→ **What the task requires**
Only the lines below, from the one with "Collapse the 'A' artist section chevron" through the one with "You are a computer-use agent. Viewport: 570px", are to be written out, exactly.

Data excerpts:
►

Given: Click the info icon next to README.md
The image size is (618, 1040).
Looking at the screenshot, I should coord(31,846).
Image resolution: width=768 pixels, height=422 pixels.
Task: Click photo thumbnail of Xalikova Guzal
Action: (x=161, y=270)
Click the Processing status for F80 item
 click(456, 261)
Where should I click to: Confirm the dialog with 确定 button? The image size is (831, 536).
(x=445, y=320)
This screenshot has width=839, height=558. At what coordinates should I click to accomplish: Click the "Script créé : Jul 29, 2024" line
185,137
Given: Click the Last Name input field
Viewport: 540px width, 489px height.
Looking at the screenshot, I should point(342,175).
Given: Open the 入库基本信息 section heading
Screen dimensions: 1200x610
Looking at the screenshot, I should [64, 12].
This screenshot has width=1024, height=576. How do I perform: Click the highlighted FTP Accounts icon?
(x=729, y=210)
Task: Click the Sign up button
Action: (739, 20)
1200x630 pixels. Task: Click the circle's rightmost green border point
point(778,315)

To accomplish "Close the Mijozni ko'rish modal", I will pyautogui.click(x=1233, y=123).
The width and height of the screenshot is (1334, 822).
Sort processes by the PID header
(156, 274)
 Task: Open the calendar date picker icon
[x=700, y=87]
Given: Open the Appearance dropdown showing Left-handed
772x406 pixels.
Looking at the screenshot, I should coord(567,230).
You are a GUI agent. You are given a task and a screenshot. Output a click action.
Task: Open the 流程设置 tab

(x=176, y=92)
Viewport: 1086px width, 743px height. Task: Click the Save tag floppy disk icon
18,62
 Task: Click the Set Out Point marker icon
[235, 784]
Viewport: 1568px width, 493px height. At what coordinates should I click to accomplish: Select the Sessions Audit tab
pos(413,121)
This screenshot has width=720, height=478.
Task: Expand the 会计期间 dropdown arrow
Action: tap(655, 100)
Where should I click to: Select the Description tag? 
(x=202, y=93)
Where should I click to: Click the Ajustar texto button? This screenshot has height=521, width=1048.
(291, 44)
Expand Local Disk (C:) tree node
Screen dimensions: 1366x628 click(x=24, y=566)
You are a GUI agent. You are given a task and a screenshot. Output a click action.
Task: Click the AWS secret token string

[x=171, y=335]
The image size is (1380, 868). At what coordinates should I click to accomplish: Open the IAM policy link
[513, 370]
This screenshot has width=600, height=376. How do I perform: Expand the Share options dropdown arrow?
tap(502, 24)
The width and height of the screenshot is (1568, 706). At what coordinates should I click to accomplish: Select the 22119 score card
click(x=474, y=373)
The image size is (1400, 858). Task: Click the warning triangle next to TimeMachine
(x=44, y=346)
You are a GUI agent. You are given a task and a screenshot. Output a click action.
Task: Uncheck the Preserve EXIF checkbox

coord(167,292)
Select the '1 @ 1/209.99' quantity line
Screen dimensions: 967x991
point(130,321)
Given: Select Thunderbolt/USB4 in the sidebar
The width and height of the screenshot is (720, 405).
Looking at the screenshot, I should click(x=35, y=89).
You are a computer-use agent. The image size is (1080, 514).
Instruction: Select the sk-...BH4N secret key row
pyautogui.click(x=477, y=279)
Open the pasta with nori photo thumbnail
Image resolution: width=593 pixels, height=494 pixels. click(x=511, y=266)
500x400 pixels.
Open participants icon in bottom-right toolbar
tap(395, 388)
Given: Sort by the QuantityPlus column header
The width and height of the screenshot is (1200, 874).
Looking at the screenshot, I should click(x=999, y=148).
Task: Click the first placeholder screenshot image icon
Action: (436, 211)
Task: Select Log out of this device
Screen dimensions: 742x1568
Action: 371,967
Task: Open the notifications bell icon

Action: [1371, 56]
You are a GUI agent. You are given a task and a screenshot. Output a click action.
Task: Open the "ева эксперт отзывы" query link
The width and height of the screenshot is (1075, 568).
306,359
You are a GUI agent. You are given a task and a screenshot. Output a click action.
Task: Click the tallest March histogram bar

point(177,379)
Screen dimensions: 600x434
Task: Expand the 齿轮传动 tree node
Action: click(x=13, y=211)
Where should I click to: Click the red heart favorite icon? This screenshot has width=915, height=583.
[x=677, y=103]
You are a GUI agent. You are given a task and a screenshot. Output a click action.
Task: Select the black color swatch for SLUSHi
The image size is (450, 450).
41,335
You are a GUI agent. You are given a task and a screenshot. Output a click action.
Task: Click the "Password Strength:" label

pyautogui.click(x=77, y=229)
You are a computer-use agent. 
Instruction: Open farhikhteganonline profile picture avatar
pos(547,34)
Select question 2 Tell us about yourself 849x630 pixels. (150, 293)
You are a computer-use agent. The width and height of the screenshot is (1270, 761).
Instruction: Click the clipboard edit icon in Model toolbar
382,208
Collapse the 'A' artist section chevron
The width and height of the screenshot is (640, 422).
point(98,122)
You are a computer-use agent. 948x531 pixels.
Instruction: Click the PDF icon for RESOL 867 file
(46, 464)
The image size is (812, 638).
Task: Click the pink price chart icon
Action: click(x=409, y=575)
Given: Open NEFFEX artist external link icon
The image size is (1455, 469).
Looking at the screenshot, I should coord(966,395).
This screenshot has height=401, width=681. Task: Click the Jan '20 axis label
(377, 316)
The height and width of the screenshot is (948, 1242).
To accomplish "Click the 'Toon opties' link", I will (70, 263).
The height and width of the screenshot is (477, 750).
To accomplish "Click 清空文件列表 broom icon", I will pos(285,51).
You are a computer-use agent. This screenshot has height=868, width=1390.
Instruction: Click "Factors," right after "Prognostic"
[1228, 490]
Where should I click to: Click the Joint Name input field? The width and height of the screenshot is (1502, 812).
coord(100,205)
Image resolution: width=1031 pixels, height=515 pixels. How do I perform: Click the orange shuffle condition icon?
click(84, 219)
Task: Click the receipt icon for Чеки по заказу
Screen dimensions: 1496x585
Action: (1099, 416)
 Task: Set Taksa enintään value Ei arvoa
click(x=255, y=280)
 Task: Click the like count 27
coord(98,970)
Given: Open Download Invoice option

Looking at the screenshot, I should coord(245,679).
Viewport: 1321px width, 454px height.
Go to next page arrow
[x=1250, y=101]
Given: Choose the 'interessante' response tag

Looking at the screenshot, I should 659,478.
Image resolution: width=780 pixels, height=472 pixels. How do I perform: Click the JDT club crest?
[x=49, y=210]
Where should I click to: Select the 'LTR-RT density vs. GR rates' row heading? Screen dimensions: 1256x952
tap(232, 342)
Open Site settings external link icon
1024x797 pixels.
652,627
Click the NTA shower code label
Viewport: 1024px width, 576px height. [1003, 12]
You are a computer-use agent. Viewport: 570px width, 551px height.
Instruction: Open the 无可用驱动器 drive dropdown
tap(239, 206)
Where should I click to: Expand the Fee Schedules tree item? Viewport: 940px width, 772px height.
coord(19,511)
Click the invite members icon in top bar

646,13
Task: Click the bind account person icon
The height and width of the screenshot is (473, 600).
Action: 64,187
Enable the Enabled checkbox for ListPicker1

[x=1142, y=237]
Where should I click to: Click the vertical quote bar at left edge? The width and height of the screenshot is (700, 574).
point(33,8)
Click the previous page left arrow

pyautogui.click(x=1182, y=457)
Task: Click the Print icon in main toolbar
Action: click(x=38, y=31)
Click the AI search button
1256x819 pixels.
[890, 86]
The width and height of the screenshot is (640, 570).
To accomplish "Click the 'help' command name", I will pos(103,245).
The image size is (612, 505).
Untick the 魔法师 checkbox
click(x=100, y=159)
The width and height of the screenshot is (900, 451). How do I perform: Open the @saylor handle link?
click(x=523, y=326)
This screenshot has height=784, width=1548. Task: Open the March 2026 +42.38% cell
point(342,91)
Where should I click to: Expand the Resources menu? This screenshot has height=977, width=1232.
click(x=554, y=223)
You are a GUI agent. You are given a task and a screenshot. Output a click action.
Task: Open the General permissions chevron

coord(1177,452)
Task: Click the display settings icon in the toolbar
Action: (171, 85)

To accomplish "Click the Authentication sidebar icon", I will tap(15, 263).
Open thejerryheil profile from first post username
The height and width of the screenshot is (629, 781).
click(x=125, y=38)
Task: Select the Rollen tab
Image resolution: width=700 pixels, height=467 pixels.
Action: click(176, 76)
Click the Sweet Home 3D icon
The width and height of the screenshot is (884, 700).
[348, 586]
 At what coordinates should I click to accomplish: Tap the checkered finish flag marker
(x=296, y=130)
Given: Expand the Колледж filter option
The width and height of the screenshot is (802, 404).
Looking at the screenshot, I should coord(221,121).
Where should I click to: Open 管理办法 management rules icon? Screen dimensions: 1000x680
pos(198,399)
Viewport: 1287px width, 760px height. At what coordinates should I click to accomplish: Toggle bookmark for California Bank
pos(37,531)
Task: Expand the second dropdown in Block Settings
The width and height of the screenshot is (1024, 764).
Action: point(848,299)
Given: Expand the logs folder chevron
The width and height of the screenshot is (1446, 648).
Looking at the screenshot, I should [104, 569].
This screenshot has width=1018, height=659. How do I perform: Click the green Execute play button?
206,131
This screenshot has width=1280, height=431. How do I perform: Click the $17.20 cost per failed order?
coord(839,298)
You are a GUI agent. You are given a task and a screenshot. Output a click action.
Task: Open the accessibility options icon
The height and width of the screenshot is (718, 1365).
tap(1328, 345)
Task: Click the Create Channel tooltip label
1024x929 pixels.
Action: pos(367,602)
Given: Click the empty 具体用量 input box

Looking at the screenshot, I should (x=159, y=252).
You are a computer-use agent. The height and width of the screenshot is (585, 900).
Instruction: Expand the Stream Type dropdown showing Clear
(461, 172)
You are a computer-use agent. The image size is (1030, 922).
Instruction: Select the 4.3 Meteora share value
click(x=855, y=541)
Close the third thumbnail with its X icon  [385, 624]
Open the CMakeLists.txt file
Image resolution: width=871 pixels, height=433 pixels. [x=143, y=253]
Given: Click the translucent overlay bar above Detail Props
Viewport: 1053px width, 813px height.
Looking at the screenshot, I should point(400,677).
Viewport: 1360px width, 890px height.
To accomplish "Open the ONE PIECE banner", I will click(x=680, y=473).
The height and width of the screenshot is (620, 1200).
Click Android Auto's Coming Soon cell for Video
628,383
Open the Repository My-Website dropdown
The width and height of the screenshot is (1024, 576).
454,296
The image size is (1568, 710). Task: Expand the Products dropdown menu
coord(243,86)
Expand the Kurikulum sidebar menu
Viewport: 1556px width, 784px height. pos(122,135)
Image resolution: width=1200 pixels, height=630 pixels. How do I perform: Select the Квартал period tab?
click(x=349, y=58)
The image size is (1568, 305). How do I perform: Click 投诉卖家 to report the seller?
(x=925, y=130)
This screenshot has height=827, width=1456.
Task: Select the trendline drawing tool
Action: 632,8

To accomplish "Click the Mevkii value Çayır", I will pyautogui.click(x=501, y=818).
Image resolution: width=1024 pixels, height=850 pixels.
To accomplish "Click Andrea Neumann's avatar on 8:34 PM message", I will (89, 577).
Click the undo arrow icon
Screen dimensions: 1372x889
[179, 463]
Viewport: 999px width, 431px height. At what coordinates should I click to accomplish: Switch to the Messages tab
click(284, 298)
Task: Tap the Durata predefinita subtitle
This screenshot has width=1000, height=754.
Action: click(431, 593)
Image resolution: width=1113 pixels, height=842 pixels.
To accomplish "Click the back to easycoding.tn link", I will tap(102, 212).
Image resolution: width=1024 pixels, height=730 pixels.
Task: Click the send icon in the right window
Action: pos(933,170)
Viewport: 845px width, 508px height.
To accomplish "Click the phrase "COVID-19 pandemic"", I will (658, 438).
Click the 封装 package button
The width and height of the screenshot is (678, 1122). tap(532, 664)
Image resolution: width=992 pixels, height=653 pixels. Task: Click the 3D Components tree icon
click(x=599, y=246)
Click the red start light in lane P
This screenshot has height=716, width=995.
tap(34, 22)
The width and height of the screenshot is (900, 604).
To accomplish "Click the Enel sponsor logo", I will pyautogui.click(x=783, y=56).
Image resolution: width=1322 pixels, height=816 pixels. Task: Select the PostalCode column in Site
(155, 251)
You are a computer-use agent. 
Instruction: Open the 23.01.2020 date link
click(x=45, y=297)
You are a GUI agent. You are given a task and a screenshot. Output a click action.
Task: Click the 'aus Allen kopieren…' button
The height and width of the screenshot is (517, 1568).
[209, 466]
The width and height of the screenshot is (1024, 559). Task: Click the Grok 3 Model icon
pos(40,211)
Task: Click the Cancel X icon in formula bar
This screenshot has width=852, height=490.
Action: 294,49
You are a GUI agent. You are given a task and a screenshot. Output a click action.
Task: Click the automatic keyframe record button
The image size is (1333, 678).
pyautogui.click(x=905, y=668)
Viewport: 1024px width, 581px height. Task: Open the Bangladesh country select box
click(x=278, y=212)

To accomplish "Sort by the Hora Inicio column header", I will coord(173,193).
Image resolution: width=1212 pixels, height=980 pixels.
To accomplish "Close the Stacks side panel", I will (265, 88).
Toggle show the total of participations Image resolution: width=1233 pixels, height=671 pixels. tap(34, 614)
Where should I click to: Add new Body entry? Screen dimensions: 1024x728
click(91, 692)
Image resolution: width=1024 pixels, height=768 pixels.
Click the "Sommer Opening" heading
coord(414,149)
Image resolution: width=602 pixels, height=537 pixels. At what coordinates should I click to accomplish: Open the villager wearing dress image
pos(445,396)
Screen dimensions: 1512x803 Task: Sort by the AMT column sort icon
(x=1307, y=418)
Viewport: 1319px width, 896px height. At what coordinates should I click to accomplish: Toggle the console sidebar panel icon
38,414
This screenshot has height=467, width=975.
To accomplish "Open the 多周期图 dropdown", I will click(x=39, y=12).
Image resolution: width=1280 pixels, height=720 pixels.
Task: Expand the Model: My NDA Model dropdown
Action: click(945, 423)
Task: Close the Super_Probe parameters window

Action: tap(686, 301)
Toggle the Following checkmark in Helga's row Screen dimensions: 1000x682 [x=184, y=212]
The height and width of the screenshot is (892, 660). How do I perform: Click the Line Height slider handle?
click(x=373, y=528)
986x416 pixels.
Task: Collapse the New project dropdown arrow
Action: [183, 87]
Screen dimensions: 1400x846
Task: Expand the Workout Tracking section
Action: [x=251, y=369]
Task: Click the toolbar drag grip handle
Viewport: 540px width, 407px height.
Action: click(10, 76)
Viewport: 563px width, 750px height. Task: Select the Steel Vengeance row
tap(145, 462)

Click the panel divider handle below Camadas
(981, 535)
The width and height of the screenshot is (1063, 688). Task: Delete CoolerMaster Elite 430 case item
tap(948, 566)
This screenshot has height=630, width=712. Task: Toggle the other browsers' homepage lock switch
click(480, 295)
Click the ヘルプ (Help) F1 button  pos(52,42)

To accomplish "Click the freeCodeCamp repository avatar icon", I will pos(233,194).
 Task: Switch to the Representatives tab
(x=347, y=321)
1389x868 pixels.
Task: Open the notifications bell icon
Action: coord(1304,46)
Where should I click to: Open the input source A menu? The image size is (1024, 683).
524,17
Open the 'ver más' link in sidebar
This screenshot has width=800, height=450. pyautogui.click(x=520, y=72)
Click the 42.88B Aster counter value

◄

→ **Task solution**
Collapse the 'A' artist section chevron
The width and height of the screenshot is (640, 422).
point(98,122)
You are a computer-use agent. 948x531 pixels.
Instruction: Click the PDF icon for RESOL 867 file
(46, 464)
The image size is (812, 638).
Task: Click the pink price chart icon
Action: click(x=409, y=575)
Given: Open NEFFEX artist external link icon
The image size is (1455, 469).
Looking at the screenshot, I should coord(966,395).
This screenshot has height=401, width=681. Task: Click the Jan '20 axis label
(377, 316)
The height and width of the screenshot is (948, 1242).
To accomplish "Click the 'Toon opties' link", I will (70, 263).
The height and width of the screenshot is (477, 750).
To accomplish "Click 清空文件列表 broom icon", I will pos(285,51).
You are a computer-use agent. This screenshot has height=868, width=1390.
Instruction: Click "Factors," right after "Prognostic"
[1228, 490]
Where should I click to: Click the Joint Name input field? The width and height of the screenshot is (1502, 812).
coord(100,205)
Image resolution: width=1031 pixels, height=515 pixels. How do I perform: Click the orange shuffle condition icon?
click(84, 219)
Task: Click the receipt icon for Чеки по заказу
Screen dimensions: 1496x585
Action: (1099, 416)
 Task: Set Taksa enintään value Ei arvoa
click(x=255, y=280)
 Task: Click the like count 27
coord(98,970)
Given: Open Download Invoice option

Looking at the screenshot, I should coord(245,679).
Viewport: 1321px width, 454px height.
Go to next page arrow
[x=1250, y=101]
Given: Choose the 'interessante' response tag

Looking at the screenshot, I should 659,478.
Image resolution: width=780 pixels, height=472 pixels. How do I perform: Click the JDT club crest?
[x=49, y=210]
Where should I click to: Select the 'LTR-RT density vs. GR rates' row heading? Screen dimensions: 1256x952
tap(232, 342)
Open Site settings external link icon
1024x797 pixels.
652,627
Click the NTA shower code label
Viewport: 1024px width, 576px height. [1003, 12]
You are a computer-use agent. Viewport: 570px width, 551px height.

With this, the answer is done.